(Data excerpts)
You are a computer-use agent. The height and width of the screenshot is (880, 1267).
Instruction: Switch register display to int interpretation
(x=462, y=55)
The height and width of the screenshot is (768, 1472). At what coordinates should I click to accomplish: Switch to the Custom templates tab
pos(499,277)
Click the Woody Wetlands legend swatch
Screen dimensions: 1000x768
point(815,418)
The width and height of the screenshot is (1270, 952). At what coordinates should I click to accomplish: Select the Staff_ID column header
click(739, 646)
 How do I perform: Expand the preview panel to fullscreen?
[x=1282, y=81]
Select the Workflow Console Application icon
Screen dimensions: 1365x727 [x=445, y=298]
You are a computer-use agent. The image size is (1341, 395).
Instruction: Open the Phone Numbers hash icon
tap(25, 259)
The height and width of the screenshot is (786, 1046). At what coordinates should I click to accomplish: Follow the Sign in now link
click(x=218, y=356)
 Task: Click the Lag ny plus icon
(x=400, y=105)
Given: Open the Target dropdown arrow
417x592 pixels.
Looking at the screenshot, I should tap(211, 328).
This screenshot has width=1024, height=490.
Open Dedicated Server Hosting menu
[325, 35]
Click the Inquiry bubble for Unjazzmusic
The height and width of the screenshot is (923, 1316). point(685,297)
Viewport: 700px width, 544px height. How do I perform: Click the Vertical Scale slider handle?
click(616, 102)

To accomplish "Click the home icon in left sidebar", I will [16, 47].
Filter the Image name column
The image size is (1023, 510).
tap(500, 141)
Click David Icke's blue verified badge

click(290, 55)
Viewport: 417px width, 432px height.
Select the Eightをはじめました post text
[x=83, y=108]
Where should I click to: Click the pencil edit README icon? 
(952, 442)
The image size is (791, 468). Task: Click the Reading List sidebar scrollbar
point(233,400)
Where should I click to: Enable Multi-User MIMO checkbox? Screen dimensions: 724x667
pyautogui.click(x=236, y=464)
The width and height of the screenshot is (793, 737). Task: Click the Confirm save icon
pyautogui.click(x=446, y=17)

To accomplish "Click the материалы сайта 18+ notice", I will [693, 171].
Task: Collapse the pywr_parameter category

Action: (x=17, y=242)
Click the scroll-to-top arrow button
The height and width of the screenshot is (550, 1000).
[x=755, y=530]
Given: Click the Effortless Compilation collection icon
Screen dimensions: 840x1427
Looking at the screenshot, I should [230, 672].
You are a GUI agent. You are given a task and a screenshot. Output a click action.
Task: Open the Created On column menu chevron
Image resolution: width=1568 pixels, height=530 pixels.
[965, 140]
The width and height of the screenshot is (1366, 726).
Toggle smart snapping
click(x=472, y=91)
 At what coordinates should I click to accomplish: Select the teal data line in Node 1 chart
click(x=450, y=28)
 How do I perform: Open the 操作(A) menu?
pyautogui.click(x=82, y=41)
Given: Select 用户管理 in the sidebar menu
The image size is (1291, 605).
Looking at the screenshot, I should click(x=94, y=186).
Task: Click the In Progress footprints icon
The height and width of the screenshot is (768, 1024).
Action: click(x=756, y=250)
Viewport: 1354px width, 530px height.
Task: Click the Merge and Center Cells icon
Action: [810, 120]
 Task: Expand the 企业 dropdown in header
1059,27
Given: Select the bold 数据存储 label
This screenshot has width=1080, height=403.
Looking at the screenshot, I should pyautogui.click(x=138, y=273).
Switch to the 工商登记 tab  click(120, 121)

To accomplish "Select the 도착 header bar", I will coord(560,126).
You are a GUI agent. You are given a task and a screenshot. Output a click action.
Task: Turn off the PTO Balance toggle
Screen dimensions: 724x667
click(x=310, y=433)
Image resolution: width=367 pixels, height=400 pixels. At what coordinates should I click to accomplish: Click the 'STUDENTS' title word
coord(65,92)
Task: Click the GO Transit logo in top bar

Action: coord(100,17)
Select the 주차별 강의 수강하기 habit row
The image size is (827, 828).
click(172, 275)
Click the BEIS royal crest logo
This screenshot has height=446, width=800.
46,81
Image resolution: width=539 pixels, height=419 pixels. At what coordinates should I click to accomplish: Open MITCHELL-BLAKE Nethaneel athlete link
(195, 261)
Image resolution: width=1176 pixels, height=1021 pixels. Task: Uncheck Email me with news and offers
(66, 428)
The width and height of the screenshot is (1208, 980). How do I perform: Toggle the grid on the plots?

[WORK REQUEST]
Gather from the records above every line containing the string "agent".

[YOUR RESPONSE]
You are a computer-use agent. The height and width of the screenshot is (880, 1267).
You are a computer-use agent. The image size is (1341, 395).
You are a GUI agent. You are given a task and a screenshot. Output a click action.
You are a GUI agent. You are given a task and a screenshot. Output a click action.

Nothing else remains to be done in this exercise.